Unnatural Acts And The Rise Of Mobile

‘A major symptom of the frenzy to monetize is that previously platform-centric products are reverting to destination-site thinking. Twitter’s adoption of media embedding, Instagram’s decision to pull its content from Twitter, Facebook’s launch of Poke and Google’s failure to add a write API to its G+ platform all display an “own the user” mentality.’ 

 

Going back to the making things theme, I wish I was a designer. I failed the subject horribly at school. (I vaguely remember a horrific football stadium I ‘designed’) I would like to try again. It is such an over looked/misunderstood thing in the world of banking. This piece by Aral Balkan is focused on a particular type of design i.e. web, as it is in response to an article that seems to have tickled his ire but I think it covers my feelings on the approach to design by most banks.

 

‘Design is not veneer’

‘None of us are born designers. It is not a talent.
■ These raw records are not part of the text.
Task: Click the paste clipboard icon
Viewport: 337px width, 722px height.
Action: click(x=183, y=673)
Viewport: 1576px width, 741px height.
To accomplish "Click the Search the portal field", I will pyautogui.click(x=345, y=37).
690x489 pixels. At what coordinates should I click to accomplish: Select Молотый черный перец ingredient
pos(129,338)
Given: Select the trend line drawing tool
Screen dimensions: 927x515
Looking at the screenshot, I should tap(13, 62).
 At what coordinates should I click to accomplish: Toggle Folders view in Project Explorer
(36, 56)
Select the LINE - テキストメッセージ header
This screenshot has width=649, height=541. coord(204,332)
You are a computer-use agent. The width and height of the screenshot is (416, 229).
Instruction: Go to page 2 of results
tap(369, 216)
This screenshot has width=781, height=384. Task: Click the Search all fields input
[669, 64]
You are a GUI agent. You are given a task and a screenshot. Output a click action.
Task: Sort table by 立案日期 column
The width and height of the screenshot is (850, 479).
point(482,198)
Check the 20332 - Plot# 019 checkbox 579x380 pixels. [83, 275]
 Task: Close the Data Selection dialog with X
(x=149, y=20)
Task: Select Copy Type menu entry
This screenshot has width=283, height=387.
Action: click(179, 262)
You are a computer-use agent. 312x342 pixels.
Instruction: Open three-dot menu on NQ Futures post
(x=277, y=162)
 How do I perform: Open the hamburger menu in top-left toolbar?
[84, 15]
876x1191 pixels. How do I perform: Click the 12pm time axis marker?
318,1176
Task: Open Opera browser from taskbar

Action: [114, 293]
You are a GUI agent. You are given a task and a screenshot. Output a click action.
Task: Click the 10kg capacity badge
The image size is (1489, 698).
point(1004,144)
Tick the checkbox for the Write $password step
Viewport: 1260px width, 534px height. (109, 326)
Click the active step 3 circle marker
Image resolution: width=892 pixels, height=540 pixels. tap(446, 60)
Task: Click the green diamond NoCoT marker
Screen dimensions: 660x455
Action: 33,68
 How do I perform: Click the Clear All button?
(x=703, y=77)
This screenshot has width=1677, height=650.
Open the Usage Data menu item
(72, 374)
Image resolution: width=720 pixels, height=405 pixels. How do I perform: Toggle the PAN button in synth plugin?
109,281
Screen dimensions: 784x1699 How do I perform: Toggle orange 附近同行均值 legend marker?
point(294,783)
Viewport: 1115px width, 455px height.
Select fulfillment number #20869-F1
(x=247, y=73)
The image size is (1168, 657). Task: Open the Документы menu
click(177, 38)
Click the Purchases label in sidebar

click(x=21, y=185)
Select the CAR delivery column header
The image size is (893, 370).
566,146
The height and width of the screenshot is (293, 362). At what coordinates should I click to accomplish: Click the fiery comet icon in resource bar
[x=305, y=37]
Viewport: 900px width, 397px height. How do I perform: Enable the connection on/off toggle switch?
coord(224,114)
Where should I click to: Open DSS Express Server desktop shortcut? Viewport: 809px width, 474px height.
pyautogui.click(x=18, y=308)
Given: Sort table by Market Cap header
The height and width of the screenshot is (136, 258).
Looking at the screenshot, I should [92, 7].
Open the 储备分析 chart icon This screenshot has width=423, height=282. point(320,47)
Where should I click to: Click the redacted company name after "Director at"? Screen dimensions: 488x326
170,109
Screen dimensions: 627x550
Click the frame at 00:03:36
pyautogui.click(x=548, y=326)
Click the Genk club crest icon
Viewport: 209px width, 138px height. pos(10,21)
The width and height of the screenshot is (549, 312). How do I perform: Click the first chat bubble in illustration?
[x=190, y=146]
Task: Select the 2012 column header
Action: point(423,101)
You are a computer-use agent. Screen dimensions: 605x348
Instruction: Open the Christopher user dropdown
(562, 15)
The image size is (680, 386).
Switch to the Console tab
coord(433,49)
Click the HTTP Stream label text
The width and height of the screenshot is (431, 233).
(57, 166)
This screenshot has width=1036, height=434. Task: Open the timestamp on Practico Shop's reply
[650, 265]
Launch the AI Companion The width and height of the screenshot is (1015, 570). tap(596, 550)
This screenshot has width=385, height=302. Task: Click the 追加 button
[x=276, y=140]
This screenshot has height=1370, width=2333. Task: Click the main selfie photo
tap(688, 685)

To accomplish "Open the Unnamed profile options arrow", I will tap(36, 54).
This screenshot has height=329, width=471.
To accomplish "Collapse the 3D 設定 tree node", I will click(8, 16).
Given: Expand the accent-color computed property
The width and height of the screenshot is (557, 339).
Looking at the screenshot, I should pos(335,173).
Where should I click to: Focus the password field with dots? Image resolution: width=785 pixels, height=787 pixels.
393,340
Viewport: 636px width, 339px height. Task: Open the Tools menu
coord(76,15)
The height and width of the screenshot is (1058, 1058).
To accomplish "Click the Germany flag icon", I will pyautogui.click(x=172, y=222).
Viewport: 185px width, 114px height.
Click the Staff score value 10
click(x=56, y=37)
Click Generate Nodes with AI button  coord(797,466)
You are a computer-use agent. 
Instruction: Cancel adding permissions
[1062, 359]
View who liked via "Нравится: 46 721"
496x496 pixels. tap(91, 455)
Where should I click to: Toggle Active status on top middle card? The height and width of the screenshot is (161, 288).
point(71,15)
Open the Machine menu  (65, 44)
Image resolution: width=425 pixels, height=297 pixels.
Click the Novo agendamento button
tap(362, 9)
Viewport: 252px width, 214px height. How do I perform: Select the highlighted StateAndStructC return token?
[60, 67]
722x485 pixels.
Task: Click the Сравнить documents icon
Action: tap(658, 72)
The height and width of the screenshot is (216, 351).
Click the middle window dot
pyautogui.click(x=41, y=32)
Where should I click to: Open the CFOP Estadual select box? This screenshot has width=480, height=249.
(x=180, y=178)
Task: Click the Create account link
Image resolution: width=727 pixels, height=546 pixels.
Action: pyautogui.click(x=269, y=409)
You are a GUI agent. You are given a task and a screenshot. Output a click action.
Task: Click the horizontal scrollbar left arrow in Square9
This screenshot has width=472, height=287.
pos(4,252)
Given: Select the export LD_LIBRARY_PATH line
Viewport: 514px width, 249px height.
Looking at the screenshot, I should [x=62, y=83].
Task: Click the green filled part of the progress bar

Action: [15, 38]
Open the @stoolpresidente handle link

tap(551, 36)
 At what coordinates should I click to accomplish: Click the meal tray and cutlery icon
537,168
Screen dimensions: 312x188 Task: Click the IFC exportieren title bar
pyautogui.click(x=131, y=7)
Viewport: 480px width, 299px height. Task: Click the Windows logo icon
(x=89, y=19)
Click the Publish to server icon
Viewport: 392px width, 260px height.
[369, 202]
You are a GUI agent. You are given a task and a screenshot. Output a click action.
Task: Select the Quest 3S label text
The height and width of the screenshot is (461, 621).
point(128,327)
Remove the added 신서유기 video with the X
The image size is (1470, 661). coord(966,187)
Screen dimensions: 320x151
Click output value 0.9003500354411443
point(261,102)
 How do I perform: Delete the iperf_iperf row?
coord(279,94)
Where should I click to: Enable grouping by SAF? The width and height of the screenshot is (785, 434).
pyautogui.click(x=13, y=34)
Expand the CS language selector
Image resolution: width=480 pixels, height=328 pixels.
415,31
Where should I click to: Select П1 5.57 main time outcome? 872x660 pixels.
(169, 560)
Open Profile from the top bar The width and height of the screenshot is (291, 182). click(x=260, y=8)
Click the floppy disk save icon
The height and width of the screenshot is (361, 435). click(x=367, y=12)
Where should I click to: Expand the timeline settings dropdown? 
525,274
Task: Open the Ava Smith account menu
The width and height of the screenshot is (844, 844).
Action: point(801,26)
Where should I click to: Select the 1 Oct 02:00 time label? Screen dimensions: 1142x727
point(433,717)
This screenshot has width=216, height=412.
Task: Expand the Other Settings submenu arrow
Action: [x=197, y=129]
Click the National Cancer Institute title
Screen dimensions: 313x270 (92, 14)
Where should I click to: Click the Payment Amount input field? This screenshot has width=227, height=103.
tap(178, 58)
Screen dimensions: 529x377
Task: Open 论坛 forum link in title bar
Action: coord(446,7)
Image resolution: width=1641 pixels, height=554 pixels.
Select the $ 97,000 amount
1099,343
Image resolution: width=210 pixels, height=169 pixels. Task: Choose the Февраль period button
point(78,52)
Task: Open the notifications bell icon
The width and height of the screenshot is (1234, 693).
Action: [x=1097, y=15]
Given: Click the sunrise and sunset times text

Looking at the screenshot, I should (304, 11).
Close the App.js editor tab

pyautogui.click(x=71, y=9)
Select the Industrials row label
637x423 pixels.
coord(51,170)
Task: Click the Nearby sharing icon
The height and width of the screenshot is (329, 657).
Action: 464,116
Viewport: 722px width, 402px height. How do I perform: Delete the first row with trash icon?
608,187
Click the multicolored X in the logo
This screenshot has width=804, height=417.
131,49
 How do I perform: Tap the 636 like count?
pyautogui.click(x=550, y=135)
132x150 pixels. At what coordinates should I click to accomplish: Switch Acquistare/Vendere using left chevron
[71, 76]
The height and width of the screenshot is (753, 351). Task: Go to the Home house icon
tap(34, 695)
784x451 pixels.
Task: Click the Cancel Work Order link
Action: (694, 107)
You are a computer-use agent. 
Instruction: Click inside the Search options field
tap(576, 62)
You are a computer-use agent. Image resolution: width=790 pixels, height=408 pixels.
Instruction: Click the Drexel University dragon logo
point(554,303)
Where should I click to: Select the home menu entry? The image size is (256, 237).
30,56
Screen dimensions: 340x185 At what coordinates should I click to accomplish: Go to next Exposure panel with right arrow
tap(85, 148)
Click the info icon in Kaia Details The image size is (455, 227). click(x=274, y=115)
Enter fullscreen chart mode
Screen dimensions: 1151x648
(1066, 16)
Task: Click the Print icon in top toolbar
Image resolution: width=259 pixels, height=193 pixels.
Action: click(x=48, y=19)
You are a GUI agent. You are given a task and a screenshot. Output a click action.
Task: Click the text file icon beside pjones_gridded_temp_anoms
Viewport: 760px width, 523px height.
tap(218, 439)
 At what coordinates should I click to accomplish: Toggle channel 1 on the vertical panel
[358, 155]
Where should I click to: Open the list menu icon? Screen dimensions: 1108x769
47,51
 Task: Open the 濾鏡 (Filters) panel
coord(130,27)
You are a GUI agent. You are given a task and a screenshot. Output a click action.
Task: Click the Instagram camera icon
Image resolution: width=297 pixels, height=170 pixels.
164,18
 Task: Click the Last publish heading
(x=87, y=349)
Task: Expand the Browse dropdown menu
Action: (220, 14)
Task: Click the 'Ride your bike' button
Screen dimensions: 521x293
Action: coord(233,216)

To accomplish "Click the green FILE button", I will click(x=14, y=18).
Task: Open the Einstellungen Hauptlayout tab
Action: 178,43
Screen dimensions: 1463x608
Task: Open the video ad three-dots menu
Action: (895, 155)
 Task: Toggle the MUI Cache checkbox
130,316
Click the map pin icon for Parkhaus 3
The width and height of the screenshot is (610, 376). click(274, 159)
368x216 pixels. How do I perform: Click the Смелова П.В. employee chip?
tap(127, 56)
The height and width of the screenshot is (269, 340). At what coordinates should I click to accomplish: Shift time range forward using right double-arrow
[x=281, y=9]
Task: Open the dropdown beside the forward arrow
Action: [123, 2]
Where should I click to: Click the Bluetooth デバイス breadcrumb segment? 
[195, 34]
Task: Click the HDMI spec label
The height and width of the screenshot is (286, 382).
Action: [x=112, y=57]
It has very little to do with being able to draw well or make things look pretty (we are talking about design here, not illustration). The way something looks is not veneer layered on top of its functionality. The two are inextricably linked. The way a thing looks creates inherent expectations about how it is meant to be used. This is called an affordance.’

 

And finally, thankfully, I would like to do less this year. I would like to have a more singular focus instead of getting distracted like a fat child in a sweet shop. This…

 

I want less for Christmas

‘Less judgments. I mentioned this before. But everytime I find myself thinking: “Jojo is an idiot!” I’m going to replace the exclamation point with a question mark. “Jojo is an idiot?” I want to walk around the world in a constant state of bewilderment.’

 

and this…

 

The magic of doing one thing at a time

‘Establish regular, scheduled times to think more long term, creatively, or strategically. If you don’t, you’ll constantly succumb to the tyranny of the urgent. Also, find a different environment in which to do this activity — preferably one that’s relaxed and conducive to open-ended thinking.’

 

And that is that. I have been finding myself drawn to the famous quote by Antoine de Saint-Exupery ‘A goal without a plan is just a wish’ let’s see if I get beyond these being just wishes. Happy 2013.